───── Given passage ─────
Topics of emollient herbs boiled in strong wine, vinegar applied warm on the stomach, the lower part of the belly, and the reins, have also been of great service with me against the pains of those parts. I used no narcotics. If the patient, when the disease abated, was tormented with a want of sleep, I only administered to him almond-juice very thick, mixed [Page 21]with diacodium. In fine, my whole treatment was at first only established upon the inflammation, which I always believed to be the origin of that disease, and afterwards on the dissolution of humors which followed; and therefore I made the application according to circumstances, and the different shapes in which the disease presented itself, and of the best advices given us by the most eminent authors who have written on physic.
But is, or is not this disease contagious? A question which I think I am only able to answer by a distinction, which experience seems to justify. It is contagious for those, whose organical constitution has great homogenity with the air of this country. The affinity and relation existing between their constitution, and the impression of this atmosphere, gives them a nearer disposition to receive the impressions of the putrid miasmas, with which the air is impregnated, and which alter and trouble, more, or less that equilibrium of the solids and liquids, so necessary to maintain good health. The disease is not contagious for foreigners, whose constitutions have little homogenity with that dry air. We are convinced of it by the prodigious numbers abounding in this city, none of whom were attacked with that disease, whilst the most part of the natives, and those used to the climate, were taken ill with it.
[Page 22]The relations of man with all that surrounds him, and the influence of the air on the constitutions, cannot be described. We see the effects of them without often being able to penetrate the causes. We can give but conjectures on that head; and I only ground this, upon this certain fact, that men accustomed to a climate, are much more subject to the hurtful variations and influences of its atmosphere, than those, whose complexion, through a physical propensity, is still subject to the nature of the climate that they have just quitted. From thence arise endemic diseases, which do not affect foreigners, and from thence also the peculiar diseases which attack new-comers, without affecting the natives, as experience has often shewed to us in our colonies.
Such are, in a few words, what I have observed in this disease, and the methods I have followed to cure it. This is what the little leisure, left me by my patients, could allow me to commit hastily to writing. The public will not, certainly, find, in my style, any thing to make amends for the dryness of the subject I am writing upon. If what I say, has nothing new nor learned, what I have shewn, without order and method, is at least said with candor and sincerity. My aim is to obtain light, in order the better to serve my patients; and should this short publication prove agreeable to the public, I will give a longer dissertation on the actual [Page 23]epidemic. If, after what I have just said, any physicians, having followed a method different from mine, may have met with greater success, I beg that they would publish their observations. I assure them, before hand, of my sincere gratitude, and of the thanks of the public; non est in medico semper relevetur ut aeger.
───── Extracted data ─────
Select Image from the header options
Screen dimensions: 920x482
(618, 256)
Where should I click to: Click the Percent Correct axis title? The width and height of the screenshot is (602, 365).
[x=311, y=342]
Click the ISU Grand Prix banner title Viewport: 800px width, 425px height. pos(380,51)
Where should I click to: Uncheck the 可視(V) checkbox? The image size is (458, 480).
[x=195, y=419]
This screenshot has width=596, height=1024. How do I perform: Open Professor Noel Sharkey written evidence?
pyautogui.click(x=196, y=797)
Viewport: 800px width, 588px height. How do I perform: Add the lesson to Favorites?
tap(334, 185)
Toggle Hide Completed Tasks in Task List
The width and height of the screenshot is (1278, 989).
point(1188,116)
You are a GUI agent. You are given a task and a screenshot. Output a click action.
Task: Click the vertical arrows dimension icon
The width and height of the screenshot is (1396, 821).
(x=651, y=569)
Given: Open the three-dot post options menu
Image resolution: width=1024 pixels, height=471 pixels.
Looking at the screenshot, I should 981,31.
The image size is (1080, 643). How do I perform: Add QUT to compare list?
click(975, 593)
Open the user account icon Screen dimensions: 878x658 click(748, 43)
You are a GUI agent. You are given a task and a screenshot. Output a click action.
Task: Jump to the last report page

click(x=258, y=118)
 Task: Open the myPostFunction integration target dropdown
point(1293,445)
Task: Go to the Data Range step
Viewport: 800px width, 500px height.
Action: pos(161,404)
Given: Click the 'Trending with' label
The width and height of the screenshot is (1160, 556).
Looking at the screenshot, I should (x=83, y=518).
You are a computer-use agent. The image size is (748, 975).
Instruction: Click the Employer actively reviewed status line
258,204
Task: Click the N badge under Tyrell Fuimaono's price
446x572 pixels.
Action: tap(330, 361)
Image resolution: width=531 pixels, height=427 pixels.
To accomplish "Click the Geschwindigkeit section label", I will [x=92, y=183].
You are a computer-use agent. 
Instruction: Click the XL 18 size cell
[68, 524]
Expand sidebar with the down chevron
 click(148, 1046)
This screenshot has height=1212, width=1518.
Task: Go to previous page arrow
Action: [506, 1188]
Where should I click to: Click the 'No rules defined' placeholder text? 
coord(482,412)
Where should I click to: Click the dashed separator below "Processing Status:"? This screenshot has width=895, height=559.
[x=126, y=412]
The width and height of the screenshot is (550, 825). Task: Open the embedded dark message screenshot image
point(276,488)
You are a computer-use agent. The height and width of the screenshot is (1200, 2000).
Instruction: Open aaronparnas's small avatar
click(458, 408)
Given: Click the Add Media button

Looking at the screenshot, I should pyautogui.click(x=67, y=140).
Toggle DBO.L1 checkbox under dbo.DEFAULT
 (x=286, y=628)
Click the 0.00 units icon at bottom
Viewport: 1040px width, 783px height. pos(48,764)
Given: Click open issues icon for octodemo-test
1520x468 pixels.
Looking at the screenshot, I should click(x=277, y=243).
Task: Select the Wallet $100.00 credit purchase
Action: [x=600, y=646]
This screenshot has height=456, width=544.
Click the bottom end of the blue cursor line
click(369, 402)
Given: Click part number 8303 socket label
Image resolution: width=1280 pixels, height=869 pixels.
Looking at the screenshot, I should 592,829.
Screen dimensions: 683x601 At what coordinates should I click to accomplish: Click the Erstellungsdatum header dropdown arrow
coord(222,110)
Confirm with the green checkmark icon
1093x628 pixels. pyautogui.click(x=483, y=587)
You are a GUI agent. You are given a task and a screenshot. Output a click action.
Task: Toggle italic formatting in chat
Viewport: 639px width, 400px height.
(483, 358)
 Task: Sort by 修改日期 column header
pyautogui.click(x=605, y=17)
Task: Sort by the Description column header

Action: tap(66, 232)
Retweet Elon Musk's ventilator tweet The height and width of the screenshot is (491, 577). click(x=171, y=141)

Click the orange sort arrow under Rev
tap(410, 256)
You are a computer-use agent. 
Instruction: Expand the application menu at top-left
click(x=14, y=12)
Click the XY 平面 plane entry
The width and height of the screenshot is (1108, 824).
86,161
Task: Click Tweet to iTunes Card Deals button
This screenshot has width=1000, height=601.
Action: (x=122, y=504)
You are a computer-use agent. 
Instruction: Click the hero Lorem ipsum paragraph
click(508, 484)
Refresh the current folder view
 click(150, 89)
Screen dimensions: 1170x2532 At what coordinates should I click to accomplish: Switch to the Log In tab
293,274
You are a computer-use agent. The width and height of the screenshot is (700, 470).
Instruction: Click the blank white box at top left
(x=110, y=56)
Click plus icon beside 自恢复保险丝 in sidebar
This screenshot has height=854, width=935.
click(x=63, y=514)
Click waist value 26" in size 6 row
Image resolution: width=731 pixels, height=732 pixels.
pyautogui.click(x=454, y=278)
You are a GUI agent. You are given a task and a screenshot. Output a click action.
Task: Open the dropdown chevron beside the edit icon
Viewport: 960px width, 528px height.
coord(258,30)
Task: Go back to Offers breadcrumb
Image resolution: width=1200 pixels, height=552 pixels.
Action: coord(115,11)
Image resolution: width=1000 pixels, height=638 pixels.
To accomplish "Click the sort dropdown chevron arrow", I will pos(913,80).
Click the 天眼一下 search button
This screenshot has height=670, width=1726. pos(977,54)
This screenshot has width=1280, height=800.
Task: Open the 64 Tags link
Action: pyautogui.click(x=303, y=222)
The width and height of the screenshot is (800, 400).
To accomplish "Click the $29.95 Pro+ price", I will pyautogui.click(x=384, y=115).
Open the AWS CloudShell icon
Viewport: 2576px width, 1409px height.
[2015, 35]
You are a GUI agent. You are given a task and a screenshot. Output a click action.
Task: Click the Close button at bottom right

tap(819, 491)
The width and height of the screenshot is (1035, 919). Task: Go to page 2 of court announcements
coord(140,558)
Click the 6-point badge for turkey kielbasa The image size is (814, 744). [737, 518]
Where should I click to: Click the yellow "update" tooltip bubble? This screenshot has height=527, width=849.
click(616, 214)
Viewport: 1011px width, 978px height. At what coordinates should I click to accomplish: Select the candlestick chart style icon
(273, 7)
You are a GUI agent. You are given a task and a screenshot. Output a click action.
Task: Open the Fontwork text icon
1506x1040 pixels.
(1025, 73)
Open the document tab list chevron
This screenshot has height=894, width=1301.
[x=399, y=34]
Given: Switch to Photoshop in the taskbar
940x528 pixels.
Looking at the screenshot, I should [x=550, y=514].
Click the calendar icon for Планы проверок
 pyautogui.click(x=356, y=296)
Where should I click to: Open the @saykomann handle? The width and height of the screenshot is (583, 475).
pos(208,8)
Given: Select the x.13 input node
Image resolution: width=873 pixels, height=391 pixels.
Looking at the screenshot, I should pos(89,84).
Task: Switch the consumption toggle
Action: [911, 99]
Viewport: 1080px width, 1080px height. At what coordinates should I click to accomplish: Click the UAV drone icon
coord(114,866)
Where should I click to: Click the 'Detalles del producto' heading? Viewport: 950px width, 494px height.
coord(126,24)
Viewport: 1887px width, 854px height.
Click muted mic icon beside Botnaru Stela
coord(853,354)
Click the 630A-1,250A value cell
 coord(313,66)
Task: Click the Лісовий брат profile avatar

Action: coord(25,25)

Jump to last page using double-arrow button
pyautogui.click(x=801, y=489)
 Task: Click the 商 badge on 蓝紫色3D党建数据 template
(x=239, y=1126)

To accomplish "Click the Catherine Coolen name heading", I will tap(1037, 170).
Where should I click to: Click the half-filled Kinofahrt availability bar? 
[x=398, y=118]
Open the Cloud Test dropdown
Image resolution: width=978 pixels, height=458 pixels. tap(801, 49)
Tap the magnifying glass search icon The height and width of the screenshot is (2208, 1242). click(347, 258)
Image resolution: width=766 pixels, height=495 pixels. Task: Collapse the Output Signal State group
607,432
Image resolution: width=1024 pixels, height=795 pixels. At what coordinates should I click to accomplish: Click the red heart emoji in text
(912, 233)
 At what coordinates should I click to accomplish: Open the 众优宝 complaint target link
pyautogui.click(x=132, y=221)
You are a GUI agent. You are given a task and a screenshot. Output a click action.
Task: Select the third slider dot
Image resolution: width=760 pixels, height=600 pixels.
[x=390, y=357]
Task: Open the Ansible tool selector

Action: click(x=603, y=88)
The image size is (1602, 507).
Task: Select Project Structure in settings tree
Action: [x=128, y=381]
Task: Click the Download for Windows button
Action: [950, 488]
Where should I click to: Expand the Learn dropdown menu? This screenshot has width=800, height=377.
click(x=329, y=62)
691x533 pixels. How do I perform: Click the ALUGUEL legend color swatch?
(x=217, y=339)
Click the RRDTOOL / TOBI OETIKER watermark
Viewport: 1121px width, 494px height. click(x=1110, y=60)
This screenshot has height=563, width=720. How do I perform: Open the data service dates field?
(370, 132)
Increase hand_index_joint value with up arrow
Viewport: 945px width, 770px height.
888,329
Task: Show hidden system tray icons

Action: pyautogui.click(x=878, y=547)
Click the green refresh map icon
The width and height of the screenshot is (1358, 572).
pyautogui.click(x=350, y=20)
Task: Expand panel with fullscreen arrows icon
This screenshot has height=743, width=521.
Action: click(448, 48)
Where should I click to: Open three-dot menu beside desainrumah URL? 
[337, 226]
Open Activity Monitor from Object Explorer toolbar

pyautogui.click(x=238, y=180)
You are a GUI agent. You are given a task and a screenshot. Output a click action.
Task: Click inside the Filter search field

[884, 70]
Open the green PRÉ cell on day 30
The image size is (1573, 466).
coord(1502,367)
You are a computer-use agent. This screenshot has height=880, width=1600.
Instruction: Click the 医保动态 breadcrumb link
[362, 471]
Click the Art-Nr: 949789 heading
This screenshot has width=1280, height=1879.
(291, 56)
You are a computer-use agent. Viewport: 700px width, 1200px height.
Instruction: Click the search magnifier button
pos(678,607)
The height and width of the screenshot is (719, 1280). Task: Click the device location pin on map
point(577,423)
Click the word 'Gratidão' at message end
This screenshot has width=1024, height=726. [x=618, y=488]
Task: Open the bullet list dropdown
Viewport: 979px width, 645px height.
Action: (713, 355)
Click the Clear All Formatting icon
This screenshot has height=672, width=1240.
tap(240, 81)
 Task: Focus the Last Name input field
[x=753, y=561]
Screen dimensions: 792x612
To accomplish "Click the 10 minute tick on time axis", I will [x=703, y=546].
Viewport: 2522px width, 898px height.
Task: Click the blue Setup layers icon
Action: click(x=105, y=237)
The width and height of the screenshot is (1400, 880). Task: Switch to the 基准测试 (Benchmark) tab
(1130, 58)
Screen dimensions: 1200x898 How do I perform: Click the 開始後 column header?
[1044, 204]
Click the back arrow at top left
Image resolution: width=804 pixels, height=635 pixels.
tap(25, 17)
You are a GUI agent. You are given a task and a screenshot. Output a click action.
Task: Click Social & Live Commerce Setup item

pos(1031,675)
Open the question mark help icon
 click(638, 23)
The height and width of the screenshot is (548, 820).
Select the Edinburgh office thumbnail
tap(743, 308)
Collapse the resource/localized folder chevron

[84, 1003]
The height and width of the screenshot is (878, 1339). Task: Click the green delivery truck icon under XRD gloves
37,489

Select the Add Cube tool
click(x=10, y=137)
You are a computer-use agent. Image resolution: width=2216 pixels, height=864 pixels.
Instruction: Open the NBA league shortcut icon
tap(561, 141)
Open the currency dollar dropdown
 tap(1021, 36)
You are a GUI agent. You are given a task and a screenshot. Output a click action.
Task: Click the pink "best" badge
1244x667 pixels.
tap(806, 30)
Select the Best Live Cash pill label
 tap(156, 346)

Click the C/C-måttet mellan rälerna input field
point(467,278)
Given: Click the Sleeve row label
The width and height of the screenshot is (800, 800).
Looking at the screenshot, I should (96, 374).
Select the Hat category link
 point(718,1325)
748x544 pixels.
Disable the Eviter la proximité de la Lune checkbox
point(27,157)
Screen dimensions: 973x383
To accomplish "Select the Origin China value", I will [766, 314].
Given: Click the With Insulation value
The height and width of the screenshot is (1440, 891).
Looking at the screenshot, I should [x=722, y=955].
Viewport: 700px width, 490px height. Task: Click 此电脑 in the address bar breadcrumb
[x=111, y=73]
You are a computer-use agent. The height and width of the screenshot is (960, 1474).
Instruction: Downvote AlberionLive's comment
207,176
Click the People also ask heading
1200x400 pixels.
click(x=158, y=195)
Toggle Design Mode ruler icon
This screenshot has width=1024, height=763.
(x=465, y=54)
─────
### Exercise aim
Reproduce, word for word, the portion of the passage on the epidemic disease between "Topics of emollient" and "written on physic.", inclusive.

### Answer section
Topics of emollient herbs boiled in strong wine, vinegar applied warm on the stomach, the lower part of the belly, and the reins, have also been of great service with me against the pains of those parts. I used no narcotics. If the patient, when the disease abated, was tormented with a want of sleep, I only administered to him almond-juice very thick, mixed [Page 21]with diacodium. In fine, my whole treatment was at first only established upon the inflammation, which I always believed to be the origin of that disease, and afterwards on the dissolution of humors which followed; and therefore I made the application according to circumstances, and the different shapes in which the disease presented itself, and of the best advices given us by the most eminent authors who have written on physic.